[Start of Attachment]
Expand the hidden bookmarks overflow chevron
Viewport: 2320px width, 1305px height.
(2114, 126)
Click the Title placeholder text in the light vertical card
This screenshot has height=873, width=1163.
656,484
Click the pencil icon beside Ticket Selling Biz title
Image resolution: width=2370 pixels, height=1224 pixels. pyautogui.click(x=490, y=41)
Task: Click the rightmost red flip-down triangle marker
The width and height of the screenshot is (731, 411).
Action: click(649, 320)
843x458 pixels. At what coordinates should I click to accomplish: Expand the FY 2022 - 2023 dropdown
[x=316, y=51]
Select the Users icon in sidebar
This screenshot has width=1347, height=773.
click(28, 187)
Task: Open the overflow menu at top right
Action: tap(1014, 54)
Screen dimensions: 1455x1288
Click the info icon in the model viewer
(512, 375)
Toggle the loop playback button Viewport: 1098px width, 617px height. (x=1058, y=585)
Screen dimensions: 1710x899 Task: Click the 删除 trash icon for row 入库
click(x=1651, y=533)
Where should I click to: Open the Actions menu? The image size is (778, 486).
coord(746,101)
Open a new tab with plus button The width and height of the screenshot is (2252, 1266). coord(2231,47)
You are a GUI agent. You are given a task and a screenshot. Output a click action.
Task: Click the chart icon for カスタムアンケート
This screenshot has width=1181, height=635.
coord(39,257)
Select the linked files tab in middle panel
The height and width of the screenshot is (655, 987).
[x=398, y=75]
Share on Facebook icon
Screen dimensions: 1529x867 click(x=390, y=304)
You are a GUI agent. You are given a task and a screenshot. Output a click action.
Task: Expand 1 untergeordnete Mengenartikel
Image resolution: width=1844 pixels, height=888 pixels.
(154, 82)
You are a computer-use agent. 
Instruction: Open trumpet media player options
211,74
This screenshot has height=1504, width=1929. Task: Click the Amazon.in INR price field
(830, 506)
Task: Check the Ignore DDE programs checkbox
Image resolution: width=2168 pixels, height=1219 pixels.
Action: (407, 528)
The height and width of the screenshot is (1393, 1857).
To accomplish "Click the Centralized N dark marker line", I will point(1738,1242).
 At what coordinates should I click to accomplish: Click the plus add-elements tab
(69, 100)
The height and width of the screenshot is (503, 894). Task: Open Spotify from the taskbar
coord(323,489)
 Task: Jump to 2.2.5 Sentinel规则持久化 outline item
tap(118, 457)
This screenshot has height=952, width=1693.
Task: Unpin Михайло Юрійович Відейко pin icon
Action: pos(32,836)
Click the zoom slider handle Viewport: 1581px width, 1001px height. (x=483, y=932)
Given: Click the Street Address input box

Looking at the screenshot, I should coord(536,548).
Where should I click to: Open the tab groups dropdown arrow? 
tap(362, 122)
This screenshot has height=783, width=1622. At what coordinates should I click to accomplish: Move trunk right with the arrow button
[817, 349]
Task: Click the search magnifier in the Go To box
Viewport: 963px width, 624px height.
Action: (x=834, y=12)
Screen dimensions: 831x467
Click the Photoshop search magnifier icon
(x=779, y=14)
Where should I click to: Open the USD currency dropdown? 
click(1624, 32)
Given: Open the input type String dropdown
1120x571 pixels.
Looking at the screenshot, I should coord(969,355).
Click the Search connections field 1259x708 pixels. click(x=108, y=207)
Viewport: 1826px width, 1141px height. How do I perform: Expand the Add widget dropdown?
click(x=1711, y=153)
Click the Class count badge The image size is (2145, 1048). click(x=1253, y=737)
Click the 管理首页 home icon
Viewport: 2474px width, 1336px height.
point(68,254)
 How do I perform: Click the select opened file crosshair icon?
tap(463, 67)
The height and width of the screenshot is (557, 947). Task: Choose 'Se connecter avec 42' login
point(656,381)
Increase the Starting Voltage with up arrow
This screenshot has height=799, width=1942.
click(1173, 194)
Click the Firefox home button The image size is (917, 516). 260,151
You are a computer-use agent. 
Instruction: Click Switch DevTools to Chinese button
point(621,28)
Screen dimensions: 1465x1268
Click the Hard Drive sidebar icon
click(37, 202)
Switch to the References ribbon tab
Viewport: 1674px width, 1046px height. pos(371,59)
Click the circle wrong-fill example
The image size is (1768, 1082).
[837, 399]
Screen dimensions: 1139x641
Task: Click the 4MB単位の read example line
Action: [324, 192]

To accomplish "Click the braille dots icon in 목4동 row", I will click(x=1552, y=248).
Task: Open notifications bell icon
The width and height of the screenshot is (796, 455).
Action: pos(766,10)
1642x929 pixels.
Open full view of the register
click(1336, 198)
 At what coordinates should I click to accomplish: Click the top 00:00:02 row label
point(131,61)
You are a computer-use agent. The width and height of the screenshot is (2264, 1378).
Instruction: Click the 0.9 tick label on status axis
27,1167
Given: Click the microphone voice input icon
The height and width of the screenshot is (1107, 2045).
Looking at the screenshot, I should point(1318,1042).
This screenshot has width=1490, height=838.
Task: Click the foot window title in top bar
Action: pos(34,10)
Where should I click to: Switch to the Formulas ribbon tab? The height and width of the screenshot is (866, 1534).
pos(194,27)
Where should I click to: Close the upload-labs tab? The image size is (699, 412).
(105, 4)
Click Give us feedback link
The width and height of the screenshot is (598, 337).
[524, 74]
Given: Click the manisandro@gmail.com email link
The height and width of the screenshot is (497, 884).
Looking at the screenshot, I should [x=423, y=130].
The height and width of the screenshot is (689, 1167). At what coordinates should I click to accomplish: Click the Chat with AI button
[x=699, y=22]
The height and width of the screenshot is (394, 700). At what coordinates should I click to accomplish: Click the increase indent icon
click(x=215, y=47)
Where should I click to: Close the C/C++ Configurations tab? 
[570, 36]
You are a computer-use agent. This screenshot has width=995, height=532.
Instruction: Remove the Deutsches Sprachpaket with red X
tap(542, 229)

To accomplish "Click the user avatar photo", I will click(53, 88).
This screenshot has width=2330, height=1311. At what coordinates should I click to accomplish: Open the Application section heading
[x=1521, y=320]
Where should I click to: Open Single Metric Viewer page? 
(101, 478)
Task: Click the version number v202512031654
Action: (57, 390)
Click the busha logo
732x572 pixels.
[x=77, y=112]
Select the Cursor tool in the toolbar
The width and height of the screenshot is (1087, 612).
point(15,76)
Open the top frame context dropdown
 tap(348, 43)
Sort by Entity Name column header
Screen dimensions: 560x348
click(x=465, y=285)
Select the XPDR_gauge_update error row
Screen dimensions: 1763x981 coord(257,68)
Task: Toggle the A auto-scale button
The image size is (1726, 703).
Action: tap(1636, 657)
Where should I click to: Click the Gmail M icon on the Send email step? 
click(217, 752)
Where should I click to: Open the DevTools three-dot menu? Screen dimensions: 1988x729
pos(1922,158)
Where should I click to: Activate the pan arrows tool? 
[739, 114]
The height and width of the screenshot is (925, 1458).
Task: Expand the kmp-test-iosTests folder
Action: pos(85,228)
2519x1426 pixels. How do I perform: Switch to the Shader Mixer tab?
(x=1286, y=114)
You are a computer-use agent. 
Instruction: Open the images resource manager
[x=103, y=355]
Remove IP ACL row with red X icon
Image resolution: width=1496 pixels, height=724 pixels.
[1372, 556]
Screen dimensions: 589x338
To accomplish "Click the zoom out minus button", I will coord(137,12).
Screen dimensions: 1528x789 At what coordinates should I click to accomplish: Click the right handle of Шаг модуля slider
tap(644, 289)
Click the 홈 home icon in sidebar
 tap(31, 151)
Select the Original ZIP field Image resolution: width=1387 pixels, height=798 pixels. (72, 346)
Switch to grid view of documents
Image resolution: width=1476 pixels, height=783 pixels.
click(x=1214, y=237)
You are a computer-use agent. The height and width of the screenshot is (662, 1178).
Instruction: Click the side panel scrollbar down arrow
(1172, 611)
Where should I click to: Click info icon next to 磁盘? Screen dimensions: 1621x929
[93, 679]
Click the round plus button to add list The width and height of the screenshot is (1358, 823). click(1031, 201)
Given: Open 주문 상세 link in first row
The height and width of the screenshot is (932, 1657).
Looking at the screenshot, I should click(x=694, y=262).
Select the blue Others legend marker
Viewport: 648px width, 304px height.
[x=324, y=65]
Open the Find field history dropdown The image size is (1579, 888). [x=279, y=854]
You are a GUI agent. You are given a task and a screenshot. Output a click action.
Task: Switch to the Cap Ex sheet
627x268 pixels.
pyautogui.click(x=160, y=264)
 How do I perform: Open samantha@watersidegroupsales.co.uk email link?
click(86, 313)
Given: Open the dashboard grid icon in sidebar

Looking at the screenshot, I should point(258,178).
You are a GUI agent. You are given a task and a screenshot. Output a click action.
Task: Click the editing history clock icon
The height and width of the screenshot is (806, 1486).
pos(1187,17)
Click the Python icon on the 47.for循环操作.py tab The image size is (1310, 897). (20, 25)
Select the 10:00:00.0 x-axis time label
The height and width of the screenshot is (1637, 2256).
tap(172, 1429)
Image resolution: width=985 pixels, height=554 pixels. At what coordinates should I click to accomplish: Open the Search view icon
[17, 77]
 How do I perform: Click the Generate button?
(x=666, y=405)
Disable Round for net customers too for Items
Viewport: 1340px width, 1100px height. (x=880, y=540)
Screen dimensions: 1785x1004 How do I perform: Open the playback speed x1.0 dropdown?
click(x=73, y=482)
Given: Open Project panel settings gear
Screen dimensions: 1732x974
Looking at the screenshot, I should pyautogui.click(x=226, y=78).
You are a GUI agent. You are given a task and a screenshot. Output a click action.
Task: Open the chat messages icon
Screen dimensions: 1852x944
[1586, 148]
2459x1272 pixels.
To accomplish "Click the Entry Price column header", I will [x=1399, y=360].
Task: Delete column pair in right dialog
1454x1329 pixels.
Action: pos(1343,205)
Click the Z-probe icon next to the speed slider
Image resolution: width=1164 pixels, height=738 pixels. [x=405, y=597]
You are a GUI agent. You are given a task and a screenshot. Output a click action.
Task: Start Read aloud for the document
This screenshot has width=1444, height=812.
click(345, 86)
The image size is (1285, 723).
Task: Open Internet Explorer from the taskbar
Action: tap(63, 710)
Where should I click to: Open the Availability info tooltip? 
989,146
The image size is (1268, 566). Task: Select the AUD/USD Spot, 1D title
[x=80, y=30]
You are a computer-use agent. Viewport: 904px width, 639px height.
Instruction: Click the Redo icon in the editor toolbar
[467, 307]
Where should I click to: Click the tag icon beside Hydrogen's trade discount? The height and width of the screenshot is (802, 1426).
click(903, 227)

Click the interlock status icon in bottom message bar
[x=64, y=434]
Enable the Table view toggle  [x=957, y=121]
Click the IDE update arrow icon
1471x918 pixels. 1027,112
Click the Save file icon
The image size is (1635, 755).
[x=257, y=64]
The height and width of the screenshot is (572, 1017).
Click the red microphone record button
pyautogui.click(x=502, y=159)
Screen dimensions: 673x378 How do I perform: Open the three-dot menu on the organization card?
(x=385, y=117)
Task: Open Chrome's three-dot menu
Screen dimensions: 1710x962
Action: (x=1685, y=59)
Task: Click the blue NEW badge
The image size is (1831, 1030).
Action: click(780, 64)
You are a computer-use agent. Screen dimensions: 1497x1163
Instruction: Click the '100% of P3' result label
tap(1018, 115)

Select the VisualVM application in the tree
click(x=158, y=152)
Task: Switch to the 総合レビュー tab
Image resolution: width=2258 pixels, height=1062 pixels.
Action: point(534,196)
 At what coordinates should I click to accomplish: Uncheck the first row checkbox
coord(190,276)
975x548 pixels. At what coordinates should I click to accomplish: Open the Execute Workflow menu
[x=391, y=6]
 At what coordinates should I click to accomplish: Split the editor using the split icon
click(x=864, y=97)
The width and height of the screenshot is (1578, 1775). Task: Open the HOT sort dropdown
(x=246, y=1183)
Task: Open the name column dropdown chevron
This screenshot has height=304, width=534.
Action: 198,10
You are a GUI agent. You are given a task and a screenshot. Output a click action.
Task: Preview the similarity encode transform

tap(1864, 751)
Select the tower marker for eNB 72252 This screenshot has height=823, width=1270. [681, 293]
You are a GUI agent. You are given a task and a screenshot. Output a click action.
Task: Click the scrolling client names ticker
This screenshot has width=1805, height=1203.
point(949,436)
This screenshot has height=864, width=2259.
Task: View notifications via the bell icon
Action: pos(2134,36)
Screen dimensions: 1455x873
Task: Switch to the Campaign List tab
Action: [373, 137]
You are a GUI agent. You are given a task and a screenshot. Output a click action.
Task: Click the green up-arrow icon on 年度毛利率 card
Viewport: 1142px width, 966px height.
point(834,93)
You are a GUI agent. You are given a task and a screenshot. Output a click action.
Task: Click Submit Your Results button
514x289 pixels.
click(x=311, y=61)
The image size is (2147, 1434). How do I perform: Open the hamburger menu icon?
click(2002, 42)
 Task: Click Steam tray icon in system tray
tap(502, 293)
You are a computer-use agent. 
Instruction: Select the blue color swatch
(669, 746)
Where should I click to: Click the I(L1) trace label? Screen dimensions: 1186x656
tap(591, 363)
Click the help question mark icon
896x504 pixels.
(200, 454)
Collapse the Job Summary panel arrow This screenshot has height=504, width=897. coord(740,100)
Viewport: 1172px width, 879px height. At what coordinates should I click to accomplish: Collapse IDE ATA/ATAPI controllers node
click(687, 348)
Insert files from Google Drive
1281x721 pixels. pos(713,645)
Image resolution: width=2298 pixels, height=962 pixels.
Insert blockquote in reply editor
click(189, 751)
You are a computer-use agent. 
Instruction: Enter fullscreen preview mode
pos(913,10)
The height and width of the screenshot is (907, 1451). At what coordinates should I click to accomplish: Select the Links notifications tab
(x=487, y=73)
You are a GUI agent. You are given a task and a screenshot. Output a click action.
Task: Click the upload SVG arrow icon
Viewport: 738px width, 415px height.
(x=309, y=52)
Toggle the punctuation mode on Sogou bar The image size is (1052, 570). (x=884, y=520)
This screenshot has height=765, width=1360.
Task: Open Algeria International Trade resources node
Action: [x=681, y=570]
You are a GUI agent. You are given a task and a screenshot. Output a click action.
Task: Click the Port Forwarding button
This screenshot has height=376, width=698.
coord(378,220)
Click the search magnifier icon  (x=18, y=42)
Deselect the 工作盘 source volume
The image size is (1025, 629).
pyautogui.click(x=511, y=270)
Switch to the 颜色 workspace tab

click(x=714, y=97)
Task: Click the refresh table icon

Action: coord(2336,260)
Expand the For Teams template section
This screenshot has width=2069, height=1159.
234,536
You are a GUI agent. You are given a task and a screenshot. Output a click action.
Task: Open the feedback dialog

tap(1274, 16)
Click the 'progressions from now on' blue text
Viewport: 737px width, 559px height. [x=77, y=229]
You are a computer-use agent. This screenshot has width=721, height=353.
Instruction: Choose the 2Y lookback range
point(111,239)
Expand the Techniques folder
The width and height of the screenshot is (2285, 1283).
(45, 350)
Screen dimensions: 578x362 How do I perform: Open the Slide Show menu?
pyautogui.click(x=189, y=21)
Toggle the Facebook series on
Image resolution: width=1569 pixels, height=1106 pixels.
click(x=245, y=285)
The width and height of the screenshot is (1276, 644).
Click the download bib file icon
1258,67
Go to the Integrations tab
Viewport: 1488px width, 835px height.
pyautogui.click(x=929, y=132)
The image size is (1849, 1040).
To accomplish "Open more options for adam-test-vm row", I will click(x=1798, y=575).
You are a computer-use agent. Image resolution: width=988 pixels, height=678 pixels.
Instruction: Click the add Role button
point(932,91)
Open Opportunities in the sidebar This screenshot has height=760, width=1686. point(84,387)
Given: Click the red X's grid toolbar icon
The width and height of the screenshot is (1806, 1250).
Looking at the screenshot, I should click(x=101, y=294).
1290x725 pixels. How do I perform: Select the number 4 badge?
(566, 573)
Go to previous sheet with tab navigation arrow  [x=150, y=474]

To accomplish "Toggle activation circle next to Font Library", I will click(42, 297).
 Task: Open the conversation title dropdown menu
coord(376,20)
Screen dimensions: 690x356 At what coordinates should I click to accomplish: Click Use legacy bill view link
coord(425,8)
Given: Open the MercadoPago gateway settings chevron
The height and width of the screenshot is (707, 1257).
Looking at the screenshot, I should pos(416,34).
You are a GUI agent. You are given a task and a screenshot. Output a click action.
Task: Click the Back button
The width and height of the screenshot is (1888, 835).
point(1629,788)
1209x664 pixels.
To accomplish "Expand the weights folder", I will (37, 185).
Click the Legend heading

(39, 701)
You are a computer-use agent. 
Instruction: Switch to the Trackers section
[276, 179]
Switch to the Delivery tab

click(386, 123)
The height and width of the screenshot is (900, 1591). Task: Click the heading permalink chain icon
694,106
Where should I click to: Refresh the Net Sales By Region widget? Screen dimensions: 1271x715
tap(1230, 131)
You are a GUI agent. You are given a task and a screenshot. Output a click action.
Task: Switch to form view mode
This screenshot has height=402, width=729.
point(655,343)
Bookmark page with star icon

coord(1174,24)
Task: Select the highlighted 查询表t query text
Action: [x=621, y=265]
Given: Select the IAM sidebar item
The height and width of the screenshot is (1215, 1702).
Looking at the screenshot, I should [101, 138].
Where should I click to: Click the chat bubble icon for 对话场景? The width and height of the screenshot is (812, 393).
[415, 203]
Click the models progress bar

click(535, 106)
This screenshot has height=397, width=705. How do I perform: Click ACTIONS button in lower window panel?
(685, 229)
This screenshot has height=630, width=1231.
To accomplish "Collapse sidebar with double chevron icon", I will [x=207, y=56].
[End of Attachment]
▸ **AIM OF THE TASK**: Which lines in the listing above include the string "settings"? Copy each of them.

▸ **EXPECTED OUTPUT**:
Given: Open Project panel settings gear
Given: Open the MercadoPago gateway settings chevron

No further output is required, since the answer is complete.